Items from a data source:
-=-=-=-=-
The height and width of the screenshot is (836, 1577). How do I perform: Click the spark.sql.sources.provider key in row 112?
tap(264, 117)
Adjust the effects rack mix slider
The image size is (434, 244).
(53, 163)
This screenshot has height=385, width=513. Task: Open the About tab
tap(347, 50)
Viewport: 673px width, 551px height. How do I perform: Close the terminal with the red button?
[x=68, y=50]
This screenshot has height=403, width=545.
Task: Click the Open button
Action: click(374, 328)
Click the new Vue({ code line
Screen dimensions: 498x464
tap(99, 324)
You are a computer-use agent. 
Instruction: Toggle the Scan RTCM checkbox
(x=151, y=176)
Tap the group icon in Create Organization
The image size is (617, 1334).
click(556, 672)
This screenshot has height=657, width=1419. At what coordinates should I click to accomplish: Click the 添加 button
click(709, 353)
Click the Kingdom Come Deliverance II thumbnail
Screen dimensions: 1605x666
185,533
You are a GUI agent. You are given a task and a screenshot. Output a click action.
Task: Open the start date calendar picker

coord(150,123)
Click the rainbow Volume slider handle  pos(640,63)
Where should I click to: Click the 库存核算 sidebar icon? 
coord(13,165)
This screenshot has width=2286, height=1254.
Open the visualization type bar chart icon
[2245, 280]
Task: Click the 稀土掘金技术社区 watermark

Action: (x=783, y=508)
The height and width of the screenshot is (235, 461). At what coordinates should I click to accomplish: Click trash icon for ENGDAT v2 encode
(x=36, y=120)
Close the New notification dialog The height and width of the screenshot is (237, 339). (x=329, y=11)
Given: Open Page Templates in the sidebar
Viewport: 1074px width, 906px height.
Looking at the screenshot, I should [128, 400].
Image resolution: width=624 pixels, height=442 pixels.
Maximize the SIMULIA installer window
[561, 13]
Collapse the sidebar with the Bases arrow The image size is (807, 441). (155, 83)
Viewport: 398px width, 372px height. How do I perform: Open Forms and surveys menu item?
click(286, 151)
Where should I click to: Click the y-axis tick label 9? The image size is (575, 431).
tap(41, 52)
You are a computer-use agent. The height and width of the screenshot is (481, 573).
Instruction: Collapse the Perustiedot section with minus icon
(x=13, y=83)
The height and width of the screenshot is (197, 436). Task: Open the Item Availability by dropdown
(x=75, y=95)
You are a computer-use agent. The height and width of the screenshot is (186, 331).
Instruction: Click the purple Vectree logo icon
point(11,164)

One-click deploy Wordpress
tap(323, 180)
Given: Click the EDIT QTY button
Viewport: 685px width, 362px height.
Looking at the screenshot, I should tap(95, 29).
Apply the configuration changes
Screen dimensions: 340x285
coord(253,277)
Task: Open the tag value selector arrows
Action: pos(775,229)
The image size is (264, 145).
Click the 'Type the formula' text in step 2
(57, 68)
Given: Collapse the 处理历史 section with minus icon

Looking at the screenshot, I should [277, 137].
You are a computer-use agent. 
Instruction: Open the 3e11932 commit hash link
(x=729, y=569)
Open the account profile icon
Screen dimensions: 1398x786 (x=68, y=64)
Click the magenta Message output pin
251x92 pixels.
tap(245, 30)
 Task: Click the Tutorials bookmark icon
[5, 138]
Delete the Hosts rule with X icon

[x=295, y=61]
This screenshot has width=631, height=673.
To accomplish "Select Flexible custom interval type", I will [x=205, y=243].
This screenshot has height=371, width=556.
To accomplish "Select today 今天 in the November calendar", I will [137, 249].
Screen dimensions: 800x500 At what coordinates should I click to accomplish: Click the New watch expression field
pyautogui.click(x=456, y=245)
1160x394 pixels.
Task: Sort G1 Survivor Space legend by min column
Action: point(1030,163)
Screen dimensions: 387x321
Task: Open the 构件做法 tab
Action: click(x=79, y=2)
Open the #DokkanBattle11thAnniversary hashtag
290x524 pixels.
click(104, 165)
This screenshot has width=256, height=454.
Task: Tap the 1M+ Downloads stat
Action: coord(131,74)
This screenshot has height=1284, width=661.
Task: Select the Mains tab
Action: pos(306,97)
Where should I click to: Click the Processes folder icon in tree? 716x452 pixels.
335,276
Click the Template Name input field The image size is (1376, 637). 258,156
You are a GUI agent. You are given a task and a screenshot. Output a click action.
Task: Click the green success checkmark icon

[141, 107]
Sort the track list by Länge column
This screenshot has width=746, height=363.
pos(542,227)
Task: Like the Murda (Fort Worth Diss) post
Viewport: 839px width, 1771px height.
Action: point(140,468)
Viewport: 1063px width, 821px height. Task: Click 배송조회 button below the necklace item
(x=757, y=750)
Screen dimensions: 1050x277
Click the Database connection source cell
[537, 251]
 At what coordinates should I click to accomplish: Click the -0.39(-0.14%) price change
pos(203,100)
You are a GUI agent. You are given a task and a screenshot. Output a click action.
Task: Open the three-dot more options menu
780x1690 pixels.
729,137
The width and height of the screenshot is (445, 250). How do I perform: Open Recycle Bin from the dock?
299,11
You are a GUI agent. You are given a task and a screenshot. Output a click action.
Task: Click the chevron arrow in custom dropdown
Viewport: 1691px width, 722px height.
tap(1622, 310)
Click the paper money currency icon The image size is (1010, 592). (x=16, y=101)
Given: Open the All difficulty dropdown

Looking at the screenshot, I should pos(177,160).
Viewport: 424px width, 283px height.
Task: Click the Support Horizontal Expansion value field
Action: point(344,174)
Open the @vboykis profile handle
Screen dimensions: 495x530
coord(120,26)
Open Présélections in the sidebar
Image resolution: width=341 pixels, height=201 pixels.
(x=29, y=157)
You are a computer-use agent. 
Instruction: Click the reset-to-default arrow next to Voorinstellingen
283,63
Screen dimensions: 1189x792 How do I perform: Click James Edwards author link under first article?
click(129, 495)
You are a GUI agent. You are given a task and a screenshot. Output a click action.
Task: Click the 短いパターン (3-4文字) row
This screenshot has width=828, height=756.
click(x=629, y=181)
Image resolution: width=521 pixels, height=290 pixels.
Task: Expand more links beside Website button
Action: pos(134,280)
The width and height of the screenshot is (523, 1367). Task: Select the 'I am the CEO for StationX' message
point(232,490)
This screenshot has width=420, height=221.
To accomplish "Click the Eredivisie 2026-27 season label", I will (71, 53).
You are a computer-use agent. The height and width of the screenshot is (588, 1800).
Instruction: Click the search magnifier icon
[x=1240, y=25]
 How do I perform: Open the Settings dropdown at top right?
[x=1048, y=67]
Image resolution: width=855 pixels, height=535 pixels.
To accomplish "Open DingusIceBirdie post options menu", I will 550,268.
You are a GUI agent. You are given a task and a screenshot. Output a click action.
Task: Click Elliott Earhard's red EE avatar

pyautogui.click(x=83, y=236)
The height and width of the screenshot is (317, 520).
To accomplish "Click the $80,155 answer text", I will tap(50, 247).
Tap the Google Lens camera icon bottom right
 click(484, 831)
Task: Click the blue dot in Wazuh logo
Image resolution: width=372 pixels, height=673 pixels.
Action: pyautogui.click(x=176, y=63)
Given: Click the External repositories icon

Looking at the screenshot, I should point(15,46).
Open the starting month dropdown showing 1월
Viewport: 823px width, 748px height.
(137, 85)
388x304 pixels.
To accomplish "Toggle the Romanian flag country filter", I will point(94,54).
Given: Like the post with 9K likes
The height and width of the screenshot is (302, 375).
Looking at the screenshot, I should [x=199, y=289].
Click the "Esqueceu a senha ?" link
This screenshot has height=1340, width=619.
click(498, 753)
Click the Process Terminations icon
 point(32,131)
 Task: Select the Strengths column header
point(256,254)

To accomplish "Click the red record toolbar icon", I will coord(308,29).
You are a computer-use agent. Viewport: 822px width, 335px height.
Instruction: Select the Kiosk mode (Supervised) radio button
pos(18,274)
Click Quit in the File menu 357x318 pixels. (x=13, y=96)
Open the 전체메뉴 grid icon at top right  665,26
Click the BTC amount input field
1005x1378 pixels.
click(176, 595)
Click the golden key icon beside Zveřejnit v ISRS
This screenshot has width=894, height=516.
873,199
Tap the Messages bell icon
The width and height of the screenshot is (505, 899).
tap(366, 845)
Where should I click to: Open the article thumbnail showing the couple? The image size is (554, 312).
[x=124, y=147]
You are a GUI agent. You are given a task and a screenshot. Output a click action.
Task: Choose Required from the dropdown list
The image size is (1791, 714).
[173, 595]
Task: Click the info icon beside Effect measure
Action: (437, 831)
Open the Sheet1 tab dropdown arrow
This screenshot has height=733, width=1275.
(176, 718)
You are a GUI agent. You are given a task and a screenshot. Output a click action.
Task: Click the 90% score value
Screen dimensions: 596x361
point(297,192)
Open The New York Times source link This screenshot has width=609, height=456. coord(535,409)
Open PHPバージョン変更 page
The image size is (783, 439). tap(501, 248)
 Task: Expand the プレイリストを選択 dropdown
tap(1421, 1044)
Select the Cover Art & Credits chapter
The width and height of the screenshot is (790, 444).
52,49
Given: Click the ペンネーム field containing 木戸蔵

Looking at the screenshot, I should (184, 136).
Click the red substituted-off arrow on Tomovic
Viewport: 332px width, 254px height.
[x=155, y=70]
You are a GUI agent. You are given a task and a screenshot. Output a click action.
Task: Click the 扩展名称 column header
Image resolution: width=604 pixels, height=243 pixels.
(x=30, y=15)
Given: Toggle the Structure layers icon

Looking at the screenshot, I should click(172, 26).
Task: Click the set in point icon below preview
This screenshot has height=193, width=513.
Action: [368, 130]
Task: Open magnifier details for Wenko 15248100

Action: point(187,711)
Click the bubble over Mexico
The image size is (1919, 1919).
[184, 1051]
-=-=-=-=-
→ Required task
Rewrite the part of the items that opens with the line containing "Image resolution: width=624" and closes with the line containing "(x=13, y=83)" as a Markdown table with the columns Row and Line. Put the row number under Row and the line under Line, and leave out any blank lines.

→ Complete response
| Row | Line |
|---|---|
| 1 | Image resolution: width=624 pixels, height=442 pixels. |
| 2 | Maximize the SIMULIA installer window |
| 3 | [561, 13] |
| 4 | Collapse the sidebar with the Bases arrow The image size is (807, 441). (155, 83) |
| 5 | Viewport: 398px width, 372px height. How do I perform: Open Forms and surveys menu item? |
| 6 | click(286, 151) |
| 7 | Where should I click to: Click the y-axis tick label 9? The image size is (575, 431). |
| 8 | tap(41, 52) |
| 9 | You are a computer-use agent. The height and width of the screenshot is (481, 573). |
| 10 | Instruction: Collapse the Perustiedot section with minus icon |
| 11 | (x=13, y=83) |